HOW TO COMPLETE THIS TASK: Select, from the data, each line where "toolbar" occurs.

** DATA UNDER STUDY follows **

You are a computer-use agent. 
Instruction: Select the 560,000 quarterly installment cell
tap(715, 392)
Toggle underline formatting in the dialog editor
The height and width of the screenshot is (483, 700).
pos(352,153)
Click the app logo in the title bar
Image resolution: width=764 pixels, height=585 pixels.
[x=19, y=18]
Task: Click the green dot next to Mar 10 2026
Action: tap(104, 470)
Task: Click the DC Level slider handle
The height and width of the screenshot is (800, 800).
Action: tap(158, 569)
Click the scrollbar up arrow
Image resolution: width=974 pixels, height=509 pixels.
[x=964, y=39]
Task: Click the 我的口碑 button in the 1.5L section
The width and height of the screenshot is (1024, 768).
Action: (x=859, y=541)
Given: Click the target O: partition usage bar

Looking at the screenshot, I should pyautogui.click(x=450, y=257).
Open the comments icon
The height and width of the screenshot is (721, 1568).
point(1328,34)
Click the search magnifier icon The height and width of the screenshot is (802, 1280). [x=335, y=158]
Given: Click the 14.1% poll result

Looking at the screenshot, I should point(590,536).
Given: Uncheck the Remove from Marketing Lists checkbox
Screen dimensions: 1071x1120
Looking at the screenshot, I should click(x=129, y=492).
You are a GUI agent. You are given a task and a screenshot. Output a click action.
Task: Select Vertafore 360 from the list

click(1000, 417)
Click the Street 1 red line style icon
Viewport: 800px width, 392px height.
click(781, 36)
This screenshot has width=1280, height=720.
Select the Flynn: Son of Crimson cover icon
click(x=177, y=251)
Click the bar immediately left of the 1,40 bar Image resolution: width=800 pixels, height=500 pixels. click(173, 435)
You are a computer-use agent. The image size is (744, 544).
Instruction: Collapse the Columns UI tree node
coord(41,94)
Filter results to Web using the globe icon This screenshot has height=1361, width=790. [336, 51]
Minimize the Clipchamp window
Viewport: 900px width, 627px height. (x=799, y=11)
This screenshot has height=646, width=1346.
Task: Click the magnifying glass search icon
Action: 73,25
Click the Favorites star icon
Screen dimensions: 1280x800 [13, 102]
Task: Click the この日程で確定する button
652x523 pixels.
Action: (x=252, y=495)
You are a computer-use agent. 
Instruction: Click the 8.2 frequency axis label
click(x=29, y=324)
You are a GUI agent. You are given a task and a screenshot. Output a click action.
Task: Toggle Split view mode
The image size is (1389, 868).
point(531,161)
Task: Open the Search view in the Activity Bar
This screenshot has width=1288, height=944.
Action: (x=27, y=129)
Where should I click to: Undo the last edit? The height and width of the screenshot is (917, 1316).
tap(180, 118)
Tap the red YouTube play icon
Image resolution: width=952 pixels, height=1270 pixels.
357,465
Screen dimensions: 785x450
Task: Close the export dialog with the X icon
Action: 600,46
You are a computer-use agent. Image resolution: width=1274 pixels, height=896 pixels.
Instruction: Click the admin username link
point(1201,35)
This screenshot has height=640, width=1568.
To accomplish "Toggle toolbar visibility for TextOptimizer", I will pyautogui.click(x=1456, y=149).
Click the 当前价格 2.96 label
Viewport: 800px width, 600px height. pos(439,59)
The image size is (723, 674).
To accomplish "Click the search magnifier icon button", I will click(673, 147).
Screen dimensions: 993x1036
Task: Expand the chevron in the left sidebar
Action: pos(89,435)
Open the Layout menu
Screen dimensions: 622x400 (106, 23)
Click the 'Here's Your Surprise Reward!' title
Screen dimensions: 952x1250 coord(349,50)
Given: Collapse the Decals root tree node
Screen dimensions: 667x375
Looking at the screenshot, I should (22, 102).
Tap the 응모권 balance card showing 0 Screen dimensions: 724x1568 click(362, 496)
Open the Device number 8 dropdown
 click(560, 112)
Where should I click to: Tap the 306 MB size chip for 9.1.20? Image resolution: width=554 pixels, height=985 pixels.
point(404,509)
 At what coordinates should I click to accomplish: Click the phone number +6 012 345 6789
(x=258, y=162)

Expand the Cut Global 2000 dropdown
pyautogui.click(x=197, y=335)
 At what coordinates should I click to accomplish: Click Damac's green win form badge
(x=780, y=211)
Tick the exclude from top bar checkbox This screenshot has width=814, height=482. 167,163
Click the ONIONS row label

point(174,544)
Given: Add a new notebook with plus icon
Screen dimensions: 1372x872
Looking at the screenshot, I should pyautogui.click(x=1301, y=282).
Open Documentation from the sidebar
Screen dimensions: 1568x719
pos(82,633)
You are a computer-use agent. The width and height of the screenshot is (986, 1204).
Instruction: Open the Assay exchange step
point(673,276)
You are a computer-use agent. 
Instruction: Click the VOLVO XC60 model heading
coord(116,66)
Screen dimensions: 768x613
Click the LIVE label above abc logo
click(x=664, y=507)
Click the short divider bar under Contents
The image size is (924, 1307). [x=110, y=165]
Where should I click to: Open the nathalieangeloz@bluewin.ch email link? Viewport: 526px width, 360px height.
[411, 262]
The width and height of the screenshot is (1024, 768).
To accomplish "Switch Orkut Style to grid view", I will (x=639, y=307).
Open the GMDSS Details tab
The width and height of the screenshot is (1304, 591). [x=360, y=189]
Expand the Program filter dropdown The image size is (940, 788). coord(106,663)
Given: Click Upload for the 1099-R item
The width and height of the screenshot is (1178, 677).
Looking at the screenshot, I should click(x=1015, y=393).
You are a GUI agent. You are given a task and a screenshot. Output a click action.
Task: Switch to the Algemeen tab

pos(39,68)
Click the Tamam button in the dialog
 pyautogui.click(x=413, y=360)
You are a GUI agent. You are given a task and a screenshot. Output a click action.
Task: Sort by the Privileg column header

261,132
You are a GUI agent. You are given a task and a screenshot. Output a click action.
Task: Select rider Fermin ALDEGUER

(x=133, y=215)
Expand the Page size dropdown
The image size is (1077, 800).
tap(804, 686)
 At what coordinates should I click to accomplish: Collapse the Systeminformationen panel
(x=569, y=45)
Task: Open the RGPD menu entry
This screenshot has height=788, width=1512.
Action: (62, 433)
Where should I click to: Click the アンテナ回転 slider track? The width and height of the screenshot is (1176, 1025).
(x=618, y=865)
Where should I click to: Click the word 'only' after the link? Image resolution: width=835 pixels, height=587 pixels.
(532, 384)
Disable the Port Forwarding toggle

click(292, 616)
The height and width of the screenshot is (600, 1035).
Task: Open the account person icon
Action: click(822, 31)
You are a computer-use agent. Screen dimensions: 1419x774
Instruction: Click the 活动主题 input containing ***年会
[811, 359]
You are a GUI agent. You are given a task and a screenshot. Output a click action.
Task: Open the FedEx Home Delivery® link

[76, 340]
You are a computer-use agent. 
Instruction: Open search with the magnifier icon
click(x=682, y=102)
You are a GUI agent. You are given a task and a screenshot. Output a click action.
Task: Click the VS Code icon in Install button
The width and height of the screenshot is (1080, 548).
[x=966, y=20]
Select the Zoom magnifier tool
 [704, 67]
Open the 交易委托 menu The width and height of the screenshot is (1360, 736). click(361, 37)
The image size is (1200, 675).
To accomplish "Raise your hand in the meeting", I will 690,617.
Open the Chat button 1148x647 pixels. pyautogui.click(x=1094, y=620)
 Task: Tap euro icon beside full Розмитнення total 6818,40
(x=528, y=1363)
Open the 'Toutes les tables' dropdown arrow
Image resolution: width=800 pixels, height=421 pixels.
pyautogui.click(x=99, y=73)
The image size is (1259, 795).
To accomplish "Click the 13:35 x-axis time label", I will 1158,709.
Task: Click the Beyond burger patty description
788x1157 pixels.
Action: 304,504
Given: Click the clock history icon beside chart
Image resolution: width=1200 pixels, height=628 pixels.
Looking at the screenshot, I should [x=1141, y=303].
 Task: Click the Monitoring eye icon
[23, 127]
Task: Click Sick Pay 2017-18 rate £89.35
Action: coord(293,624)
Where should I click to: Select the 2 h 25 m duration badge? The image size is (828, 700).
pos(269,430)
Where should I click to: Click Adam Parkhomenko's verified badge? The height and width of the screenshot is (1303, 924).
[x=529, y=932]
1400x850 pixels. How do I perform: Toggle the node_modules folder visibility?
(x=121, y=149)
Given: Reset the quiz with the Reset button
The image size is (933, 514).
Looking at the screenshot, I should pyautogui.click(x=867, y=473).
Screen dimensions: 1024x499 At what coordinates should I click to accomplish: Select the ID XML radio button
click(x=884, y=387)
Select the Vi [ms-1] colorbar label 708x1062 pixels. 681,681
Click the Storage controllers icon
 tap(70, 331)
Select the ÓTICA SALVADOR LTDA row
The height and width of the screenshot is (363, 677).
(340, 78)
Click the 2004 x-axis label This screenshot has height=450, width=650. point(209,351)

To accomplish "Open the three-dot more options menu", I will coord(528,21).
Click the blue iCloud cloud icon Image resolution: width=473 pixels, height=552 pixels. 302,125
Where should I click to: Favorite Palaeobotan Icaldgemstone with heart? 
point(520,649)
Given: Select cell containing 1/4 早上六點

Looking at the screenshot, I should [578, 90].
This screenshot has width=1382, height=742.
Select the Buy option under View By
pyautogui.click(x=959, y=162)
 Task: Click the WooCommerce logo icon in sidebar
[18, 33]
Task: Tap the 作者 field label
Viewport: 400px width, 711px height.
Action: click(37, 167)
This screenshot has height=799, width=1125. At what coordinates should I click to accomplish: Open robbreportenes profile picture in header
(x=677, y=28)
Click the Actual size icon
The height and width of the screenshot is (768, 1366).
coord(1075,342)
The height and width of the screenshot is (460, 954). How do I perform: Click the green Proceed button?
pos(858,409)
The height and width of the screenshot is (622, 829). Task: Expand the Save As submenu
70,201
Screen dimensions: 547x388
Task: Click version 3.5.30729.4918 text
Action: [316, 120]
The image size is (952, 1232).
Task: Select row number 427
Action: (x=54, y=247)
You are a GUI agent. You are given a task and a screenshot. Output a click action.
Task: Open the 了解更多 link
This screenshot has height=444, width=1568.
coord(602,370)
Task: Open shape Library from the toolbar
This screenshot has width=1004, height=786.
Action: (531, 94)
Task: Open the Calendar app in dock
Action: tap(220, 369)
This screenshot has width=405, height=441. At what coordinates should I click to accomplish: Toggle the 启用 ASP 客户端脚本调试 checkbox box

** End of DATA UNDER STUDY **

TASK RESULT:
To accomplish "Toggle toolbar visibility for TextOptimizer", I will pyautogui.click(x=1456, y=149).
Task: Open shape Library from the toolbar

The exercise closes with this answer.